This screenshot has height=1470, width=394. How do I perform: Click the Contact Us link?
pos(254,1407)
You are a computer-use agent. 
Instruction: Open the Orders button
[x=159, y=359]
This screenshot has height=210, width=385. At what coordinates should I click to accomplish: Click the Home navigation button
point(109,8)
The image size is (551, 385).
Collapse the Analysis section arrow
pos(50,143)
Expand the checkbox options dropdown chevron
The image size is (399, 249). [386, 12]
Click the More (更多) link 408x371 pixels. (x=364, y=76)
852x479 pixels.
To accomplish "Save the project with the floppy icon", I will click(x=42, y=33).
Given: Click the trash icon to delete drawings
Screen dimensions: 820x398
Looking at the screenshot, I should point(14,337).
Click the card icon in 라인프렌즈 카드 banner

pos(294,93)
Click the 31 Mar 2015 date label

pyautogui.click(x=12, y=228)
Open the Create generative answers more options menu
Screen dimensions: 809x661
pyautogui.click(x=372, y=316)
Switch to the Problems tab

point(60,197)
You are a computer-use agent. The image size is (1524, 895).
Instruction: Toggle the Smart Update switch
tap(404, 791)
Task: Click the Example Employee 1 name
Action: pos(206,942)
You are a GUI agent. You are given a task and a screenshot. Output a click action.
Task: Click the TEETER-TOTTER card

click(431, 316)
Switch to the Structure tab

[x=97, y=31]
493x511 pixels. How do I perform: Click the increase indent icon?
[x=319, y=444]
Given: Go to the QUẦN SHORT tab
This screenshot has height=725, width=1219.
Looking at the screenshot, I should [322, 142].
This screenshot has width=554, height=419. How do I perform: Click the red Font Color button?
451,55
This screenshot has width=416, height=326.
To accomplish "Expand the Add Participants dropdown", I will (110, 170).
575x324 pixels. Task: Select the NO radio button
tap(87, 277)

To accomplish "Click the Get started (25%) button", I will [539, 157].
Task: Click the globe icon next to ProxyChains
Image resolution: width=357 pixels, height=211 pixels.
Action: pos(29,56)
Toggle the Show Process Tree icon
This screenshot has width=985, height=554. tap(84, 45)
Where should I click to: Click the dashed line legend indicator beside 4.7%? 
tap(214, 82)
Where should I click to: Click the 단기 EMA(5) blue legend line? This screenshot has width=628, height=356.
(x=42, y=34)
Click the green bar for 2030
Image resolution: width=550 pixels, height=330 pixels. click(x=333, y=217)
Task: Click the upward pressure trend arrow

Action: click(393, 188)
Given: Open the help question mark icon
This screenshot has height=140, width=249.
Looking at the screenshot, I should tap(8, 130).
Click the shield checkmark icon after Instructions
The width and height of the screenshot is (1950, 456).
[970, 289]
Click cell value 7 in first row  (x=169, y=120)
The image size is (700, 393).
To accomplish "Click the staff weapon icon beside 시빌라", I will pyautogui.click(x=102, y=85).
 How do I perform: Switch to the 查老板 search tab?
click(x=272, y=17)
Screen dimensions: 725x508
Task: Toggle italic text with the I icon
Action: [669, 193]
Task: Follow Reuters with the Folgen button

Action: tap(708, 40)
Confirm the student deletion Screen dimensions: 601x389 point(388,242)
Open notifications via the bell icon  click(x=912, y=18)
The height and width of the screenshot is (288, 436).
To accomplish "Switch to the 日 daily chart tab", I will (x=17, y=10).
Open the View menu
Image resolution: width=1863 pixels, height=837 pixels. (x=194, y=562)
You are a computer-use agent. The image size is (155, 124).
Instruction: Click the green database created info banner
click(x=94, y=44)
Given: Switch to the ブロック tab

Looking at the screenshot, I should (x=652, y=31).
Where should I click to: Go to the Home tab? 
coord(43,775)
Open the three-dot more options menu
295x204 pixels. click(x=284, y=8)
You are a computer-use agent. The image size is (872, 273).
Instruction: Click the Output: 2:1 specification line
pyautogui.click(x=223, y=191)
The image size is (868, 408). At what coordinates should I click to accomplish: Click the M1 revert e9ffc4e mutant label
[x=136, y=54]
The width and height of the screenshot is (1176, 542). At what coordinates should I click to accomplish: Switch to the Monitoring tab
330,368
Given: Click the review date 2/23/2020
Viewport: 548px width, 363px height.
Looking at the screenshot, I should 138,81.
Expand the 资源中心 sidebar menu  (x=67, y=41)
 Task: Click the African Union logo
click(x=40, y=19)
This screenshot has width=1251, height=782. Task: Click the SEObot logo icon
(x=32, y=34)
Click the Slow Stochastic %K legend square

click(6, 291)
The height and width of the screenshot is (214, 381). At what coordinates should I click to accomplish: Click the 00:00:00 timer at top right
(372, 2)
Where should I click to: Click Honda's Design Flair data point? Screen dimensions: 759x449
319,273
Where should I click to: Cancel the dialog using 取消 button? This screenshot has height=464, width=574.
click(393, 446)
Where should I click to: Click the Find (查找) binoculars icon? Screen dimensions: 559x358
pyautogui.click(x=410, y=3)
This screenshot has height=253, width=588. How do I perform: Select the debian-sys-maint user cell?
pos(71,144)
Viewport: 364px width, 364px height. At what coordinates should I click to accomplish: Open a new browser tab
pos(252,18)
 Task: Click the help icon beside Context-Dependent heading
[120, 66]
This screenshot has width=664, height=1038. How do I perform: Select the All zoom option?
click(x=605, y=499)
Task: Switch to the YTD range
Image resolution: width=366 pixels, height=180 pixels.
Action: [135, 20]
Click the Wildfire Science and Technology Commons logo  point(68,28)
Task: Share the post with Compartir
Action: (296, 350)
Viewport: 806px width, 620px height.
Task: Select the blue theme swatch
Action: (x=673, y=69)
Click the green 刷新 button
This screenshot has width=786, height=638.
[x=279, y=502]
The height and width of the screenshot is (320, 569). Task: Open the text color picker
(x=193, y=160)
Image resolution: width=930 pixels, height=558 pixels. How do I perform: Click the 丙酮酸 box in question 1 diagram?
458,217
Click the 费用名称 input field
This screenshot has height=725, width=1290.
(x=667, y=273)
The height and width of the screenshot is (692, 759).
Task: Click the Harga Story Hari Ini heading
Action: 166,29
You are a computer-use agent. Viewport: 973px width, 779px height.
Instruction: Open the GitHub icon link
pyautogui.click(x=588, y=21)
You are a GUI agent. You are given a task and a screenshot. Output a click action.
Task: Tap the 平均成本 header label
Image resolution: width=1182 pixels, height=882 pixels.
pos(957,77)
###
• Goal of the exercise: Search the material for "will" and copy each matching line.

• Finished task:
To accomplish "Save the project with the floppy icon", I will click(x=42, y=33).
To accomplish "Expand the Add Participants dropdown", I will (110, 170).
To accomplish "Click the Get started (25%) button", I will [539, 157].
To accomplish "Click the staff weapon icon beside 시빌라", I will pyautogui.click(x=102, y=85).
To accomplish "Switch to the 日 daily chart tab", I will (x=17, y=10).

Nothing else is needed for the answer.